Download or read book Cataclysm written by Herman S. Wolk and published by University of North Texas Press. This book was released on 2010 with total page 340 pages. Available in PDF, EPUB and Kindle. Book excerpt: The B-29 long-range bombing campaign against the Japanese home islands dictated unprecedented organization and command; hence, Arnold established the Twentieth Air Force, commanded by himself from Washington and reporting directly to the Joint Chiefs of Staff. This new type of bombing offensive-distinct in command, organization, range, and weapons from the European experience-also called for exemplary operational combat leadership in the field. Here Arnold excelled in his command of the AAF, relieving a long-time colleague (Hansell) in favor of a hard-nosed operator (LeMay). This crucial move was a turning point in the Pacific war. Although the Soviet declaration of war on Japan was a factor in the Japanese surrender, it was the atomic bomb that politically shocked the Japanese to capitulation. Arnold, the architect of the bombing offensive, emphasized that Japan was already defeated in the summer of 1945 by the bombing and blockade and that it was not militarily necessary to drop the atomic bomb.

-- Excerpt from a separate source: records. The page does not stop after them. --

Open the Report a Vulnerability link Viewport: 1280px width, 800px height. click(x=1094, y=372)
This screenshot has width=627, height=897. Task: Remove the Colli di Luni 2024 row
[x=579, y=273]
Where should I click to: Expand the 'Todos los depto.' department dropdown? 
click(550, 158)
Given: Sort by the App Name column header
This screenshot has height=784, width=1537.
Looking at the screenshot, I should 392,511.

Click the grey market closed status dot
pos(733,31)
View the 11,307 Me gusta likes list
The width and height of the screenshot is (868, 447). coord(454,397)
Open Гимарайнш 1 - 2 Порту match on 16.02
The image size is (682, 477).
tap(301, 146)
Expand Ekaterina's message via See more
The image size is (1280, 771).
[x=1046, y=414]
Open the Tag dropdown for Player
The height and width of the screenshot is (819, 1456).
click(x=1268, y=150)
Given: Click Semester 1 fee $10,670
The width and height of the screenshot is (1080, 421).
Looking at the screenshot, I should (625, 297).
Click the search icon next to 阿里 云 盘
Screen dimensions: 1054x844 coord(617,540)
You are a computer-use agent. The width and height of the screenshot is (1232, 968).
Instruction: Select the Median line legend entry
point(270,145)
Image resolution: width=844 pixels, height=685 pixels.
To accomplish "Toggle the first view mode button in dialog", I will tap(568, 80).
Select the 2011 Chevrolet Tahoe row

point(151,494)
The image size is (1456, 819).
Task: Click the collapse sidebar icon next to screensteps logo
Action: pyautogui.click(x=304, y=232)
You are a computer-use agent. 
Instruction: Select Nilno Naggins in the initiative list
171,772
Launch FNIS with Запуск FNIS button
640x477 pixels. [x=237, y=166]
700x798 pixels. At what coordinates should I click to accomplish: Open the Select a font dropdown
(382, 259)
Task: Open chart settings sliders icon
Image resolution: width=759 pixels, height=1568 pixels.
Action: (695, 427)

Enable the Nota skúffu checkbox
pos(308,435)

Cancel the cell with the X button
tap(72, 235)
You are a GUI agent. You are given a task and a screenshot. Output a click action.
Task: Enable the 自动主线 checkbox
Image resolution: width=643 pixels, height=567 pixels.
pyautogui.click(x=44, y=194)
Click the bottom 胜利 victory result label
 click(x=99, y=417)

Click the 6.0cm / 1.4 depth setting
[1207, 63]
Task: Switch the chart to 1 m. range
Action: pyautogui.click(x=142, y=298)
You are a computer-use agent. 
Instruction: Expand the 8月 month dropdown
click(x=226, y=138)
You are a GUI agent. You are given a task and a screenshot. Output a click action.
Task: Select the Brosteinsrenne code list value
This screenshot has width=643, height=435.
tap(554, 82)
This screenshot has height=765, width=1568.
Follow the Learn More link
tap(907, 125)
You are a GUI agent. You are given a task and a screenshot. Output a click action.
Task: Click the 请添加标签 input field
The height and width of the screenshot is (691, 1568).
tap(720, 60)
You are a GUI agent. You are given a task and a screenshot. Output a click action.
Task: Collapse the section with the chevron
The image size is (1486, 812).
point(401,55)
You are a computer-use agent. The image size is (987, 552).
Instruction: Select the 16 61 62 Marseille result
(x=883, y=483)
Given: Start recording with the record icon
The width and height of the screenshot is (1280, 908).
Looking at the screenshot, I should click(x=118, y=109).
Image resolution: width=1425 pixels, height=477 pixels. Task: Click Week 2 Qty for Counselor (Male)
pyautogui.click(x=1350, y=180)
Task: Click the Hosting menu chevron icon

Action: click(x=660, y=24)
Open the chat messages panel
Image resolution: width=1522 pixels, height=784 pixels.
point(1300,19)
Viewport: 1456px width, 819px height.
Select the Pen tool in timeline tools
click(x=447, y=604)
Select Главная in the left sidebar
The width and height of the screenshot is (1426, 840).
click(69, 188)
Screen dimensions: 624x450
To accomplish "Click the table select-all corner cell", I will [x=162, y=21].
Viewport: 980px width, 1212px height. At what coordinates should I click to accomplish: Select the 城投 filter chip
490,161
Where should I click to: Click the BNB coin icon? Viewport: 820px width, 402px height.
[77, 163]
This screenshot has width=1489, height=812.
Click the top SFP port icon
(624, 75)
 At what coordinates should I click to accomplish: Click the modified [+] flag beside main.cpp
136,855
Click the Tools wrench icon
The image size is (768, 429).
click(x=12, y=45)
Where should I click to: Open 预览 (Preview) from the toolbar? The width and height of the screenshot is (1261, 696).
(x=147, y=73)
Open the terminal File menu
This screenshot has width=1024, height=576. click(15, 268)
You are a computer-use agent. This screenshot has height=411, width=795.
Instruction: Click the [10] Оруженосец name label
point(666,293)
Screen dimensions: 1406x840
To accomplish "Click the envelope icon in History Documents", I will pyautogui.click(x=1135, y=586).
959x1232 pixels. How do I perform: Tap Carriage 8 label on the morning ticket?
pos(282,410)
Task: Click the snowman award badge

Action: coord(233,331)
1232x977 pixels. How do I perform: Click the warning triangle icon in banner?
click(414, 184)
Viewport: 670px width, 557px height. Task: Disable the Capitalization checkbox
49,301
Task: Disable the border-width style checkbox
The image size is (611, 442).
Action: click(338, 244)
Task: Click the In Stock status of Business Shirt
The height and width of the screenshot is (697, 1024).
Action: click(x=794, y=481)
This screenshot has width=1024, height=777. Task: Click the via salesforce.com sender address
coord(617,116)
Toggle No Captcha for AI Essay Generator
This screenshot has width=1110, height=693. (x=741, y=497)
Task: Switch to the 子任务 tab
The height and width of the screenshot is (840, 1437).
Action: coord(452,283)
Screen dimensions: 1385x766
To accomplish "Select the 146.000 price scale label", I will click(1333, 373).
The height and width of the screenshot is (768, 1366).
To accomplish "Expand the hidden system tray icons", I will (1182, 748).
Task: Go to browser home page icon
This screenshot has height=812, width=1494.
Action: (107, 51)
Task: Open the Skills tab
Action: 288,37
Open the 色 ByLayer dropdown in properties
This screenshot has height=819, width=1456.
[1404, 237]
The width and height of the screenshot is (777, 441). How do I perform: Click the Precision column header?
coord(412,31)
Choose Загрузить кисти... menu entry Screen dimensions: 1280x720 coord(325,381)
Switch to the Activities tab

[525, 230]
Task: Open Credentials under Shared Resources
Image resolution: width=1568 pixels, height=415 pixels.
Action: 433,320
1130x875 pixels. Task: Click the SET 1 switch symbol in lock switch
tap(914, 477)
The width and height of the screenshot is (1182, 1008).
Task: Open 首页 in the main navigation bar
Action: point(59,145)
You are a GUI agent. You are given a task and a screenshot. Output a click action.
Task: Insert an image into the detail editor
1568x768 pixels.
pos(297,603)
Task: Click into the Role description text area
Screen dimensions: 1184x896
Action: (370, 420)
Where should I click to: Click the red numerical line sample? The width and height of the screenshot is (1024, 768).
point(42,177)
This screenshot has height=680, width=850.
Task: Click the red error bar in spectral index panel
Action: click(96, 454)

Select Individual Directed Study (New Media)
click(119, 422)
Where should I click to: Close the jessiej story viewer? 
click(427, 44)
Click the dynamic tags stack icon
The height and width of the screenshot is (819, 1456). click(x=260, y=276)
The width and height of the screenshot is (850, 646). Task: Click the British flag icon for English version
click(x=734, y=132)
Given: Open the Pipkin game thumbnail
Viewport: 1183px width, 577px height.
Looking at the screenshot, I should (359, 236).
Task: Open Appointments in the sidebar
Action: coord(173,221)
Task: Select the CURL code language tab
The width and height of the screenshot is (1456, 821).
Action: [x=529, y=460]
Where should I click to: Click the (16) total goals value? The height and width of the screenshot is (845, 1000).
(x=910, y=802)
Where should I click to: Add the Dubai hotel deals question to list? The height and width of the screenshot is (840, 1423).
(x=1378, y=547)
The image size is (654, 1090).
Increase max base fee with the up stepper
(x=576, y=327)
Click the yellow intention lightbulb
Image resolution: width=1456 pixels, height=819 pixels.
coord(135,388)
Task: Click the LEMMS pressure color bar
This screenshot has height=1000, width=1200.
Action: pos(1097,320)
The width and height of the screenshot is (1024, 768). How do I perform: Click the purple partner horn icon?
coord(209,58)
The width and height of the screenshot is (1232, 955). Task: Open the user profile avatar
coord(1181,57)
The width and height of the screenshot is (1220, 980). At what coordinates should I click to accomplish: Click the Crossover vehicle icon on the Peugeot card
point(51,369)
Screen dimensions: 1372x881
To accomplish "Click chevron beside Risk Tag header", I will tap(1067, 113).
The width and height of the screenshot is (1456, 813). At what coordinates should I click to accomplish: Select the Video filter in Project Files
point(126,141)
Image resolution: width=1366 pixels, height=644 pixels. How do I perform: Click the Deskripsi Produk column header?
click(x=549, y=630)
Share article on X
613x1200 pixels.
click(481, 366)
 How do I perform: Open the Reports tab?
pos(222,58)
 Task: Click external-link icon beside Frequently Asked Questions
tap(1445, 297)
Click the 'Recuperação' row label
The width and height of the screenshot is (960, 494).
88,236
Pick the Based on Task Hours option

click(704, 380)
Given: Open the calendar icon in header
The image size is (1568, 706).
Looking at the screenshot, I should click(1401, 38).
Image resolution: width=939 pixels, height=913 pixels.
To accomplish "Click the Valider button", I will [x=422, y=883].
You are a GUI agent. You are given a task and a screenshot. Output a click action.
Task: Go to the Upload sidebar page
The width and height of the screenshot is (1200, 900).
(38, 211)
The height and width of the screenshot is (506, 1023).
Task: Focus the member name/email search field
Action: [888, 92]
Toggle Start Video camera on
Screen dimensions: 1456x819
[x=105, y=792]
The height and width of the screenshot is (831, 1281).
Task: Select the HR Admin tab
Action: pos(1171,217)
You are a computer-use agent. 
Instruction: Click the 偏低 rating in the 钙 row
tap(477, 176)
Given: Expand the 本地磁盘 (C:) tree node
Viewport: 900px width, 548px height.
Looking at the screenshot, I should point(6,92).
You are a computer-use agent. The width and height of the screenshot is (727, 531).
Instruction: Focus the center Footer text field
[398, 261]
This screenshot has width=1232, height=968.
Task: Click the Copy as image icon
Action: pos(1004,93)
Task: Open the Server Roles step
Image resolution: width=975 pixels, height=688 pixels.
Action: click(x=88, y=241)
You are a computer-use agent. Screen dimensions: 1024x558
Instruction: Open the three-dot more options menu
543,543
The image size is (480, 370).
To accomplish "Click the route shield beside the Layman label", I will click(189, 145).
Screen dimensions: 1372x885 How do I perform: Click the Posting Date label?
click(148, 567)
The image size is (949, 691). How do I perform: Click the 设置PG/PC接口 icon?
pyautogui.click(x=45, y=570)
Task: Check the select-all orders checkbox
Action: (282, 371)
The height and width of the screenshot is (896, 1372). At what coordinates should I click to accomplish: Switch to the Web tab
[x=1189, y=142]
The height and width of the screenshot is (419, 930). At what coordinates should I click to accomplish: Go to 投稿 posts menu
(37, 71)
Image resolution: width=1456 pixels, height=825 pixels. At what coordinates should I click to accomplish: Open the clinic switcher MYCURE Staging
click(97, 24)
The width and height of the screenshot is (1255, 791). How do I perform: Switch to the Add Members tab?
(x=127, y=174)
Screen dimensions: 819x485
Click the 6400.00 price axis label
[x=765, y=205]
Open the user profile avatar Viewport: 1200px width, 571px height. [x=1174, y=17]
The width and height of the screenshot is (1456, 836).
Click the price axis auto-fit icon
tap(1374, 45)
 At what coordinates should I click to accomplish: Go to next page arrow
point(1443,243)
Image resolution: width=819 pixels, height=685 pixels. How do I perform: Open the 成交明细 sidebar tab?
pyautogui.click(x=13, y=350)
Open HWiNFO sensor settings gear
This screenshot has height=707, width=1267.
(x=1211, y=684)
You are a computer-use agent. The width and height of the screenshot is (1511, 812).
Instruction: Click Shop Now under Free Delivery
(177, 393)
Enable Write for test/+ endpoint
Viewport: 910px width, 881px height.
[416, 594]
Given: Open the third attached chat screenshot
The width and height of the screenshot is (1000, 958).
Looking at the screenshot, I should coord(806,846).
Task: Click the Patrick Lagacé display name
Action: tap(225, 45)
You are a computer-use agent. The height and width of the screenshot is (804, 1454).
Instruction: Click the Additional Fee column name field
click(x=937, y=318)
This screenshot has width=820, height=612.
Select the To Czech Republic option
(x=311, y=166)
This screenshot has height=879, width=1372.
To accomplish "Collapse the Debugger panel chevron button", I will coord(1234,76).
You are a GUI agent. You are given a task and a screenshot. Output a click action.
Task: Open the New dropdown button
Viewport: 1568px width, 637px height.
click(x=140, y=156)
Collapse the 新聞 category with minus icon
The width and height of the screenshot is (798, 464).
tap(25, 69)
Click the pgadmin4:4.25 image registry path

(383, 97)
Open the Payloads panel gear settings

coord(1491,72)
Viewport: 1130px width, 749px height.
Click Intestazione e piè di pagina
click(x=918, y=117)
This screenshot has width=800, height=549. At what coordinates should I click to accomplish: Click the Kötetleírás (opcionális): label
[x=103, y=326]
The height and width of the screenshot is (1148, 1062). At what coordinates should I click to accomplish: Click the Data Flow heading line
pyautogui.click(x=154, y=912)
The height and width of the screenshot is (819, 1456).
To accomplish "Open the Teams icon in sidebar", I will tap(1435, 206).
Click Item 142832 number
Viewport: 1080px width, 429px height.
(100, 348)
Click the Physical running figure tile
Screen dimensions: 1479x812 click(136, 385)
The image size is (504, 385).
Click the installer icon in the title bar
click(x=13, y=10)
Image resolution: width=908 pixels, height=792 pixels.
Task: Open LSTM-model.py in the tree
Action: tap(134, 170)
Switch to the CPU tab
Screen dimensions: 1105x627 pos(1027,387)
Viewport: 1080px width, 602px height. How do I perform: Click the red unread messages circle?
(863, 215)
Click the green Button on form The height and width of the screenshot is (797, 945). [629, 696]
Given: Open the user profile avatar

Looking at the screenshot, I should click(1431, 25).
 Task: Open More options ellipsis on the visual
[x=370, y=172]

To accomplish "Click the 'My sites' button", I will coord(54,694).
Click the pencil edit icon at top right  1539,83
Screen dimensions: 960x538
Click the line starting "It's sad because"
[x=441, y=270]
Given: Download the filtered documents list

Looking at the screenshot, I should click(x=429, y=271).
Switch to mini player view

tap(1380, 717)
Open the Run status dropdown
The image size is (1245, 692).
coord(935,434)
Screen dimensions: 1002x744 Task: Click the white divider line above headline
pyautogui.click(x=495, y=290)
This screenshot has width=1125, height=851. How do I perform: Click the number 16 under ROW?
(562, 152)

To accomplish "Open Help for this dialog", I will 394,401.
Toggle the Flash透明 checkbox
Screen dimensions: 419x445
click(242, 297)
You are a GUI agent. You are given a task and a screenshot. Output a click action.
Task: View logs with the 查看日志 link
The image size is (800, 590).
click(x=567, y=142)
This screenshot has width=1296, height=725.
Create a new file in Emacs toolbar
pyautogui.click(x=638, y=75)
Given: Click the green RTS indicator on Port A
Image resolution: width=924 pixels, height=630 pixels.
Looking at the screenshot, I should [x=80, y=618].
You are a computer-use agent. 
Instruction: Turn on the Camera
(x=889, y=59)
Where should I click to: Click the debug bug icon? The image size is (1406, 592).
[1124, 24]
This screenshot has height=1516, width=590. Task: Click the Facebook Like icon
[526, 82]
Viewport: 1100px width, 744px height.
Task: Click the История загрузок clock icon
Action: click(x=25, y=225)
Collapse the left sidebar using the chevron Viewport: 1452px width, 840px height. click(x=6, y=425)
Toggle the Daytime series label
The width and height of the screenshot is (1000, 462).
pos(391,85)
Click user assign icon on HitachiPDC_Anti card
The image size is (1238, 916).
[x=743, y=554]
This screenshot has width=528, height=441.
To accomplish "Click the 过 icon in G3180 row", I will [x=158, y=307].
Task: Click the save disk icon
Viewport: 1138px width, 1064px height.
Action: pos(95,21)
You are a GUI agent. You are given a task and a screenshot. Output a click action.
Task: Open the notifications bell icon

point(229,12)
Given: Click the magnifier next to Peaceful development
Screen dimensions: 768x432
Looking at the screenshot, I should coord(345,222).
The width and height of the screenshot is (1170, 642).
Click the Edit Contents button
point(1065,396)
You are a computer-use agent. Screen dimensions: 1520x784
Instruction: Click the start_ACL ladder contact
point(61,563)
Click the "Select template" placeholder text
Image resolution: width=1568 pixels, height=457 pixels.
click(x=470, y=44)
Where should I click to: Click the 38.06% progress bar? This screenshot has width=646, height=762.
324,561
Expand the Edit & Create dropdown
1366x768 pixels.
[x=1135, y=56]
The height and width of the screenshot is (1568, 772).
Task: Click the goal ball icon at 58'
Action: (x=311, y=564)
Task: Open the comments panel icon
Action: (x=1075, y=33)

Download or read book World Regional Geography with Subregions written by Lydia Mihelic Pulsipher and published by Macmillan. This book was released on 2007-09-14 with total page 692 pages. Available in PDF, EPUB and Kindle. Book excerpt: Shows how individuals are affected by, and respond to, economic, social, and political forces at all levels of scale: global, regional and local. It offers an inclusive picture of people in a globalizing world - men, women, children, both mainstream and marginalized citizens - not as seen from a western perspective, but as they see themselves. Core topics of physical, economic, cultural, and political geography are examined from a contemporary perspective, based on authoritative insights from recent geographic theory and examples from countries from around the world.